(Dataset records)
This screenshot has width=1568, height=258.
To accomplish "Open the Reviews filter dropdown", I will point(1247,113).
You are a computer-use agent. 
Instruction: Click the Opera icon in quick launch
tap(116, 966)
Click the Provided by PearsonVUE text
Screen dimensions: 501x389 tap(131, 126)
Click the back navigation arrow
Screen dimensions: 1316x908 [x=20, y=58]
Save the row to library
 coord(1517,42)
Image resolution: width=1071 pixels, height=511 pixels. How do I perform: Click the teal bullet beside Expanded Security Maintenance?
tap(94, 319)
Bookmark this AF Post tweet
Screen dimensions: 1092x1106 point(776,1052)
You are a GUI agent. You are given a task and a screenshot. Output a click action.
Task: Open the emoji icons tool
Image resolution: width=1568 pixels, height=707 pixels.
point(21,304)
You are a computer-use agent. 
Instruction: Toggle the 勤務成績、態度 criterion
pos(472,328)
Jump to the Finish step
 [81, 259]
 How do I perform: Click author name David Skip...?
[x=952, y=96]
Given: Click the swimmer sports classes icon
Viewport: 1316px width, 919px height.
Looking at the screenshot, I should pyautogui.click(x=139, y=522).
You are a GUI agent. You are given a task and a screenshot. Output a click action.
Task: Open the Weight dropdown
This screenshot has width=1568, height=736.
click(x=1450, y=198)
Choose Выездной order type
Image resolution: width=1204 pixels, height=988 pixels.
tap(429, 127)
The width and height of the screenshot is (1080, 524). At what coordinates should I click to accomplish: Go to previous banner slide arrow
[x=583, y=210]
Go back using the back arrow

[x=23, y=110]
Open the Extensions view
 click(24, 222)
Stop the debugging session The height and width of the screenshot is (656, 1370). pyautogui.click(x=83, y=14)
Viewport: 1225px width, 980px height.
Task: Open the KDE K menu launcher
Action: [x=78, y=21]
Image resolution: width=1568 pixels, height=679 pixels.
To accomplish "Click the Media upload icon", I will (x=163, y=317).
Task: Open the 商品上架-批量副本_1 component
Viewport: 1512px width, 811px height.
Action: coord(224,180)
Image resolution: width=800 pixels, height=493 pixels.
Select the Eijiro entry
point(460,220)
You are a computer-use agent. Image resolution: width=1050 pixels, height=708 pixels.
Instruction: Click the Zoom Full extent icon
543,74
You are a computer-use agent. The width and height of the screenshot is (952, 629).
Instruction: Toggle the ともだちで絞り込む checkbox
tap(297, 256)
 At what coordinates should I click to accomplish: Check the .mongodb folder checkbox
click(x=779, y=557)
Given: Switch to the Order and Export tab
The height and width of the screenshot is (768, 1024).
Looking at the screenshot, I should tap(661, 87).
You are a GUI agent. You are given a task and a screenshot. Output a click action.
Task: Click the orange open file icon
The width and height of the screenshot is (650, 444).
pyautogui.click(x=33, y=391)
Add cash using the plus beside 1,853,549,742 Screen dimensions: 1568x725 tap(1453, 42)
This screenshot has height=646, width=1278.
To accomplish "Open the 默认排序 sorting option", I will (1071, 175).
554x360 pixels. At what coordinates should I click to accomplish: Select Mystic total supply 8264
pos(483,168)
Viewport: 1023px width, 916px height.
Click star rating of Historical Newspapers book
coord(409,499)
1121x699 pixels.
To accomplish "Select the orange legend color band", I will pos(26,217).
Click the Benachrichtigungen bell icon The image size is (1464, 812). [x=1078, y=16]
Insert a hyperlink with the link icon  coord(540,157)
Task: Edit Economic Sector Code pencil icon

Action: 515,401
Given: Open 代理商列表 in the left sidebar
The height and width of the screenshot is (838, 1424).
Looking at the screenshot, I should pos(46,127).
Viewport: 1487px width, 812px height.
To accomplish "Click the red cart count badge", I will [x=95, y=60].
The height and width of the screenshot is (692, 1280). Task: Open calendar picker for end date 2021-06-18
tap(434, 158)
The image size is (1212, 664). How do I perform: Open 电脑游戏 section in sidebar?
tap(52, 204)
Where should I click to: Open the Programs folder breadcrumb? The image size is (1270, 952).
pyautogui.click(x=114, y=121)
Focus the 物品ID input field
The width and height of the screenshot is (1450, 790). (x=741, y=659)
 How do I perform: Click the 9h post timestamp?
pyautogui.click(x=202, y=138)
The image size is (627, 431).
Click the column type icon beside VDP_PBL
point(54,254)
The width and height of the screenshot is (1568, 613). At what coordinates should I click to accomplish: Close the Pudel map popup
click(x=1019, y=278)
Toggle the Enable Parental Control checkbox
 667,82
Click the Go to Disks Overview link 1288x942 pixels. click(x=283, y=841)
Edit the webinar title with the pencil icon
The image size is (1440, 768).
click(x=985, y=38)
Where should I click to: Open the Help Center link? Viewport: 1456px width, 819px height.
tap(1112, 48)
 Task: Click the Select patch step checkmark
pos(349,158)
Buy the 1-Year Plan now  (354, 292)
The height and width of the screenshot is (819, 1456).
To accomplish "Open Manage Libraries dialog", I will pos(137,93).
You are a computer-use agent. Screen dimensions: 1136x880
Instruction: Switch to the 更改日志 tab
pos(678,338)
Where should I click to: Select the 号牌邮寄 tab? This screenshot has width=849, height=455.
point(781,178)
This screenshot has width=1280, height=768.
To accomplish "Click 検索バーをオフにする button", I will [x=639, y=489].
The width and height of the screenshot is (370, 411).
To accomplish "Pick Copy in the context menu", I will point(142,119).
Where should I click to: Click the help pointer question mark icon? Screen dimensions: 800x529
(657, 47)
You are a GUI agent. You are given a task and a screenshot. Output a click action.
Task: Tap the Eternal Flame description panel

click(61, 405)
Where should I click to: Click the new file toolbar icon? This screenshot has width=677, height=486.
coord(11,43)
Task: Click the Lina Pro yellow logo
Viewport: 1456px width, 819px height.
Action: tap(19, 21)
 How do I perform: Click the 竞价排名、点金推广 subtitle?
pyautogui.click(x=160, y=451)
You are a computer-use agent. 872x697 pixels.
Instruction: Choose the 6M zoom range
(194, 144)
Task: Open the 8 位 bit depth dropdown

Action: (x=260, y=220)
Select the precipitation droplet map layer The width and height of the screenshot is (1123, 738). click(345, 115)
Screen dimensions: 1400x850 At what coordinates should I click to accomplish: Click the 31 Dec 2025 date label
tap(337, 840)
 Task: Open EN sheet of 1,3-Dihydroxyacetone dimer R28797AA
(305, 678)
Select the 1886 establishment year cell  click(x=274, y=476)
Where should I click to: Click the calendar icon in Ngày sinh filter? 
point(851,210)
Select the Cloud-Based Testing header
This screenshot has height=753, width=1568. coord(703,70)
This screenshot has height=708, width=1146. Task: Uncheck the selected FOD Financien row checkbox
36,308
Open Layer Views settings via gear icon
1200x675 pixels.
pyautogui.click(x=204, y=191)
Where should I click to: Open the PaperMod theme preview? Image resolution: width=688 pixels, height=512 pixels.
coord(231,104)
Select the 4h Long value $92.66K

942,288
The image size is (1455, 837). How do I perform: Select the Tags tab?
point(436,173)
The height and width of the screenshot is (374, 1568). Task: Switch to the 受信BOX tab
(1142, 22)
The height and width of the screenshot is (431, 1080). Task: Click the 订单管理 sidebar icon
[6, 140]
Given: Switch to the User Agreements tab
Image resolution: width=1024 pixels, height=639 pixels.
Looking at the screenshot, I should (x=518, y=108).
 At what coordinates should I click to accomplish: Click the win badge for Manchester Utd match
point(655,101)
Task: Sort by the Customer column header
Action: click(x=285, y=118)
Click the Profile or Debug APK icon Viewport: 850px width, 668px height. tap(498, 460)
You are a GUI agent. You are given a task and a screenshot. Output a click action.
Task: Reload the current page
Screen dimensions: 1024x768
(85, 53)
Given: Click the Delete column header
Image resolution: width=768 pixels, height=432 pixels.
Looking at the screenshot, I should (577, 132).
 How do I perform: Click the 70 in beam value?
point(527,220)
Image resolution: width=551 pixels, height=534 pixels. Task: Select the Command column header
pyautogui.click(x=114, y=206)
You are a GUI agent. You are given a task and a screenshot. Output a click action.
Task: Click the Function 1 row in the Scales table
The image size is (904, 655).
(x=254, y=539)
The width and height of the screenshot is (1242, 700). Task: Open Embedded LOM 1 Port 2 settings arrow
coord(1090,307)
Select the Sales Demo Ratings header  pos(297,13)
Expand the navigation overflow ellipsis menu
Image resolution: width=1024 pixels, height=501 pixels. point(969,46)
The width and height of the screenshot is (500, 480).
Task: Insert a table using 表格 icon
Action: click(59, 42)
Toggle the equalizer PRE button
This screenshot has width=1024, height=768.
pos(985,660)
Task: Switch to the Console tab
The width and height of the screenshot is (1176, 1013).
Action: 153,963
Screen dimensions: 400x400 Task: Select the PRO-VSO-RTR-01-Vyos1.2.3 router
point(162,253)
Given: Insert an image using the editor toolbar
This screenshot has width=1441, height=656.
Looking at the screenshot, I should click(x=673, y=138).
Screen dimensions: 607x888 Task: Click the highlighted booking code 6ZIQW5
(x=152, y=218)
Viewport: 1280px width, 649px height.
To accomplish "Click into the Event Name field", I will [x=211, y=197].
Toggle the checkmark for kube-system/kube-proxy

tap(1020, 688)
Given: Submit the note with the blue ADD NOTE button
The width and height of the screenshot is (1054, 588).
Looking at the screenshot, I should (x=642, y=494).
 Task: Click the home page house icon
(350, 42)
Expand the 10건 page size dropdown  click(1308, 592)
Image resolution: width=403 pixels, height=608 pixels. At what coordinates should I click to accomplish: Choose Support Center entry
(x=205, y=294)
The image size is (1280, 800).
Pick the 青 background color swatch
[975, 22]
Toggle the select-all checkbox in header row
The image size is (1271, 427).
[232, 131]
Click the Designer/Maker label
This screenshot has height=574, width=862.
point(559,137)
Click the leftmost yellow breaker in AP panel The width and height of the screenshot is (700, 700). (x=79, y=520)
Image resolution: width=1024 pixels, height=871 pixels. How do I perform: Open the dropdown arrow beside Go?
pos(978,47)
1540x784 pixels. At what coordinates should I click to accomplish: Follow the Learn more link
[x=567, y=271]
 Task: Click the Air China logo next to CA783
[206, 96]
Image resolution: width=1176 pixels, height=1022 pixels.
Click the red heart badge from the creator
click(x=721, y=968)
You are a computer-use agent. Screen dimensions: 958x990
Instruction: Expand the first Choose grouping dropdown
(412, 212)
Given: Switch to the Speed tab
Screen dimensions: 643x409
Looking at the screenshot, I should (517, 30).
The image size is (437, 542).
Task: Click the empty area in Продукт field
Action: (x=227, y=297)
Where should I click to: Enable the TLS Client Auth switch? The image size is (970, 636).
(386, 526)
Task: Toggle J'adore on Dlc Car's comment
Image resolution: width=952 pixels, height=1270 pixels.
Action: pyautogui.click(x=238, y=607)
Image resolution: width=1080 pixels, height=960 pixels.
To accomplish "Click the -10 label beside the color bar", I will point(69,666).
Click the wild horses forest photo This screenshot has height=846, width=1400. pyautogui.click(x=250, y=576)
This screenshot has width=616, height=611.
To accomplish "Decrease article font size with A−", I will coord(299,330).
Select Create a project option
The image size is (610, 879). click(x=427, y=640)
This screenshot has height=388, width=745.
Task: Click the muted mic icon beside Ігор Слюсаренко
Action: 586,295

WORK TO COMPLETE — Look above for the line with "You are a computer-use agent. Screen dimensions: 1136x880"; retype exactly that line, every line after it up to the line with "This screenshot has width=1280, height=768.", and that line too, nothing else.

PROBLEM SOLUTION —
You are a computer-use agent. Screen dimensions: 1136x880
Instruction: Switch to the 更改日志 tab
pos(678,338)
Where should I click to: Select the 号牌邮寄 tab? This screenshot has width=849, height=455.
point(781,178)
This screenshot has width=1280, height=768.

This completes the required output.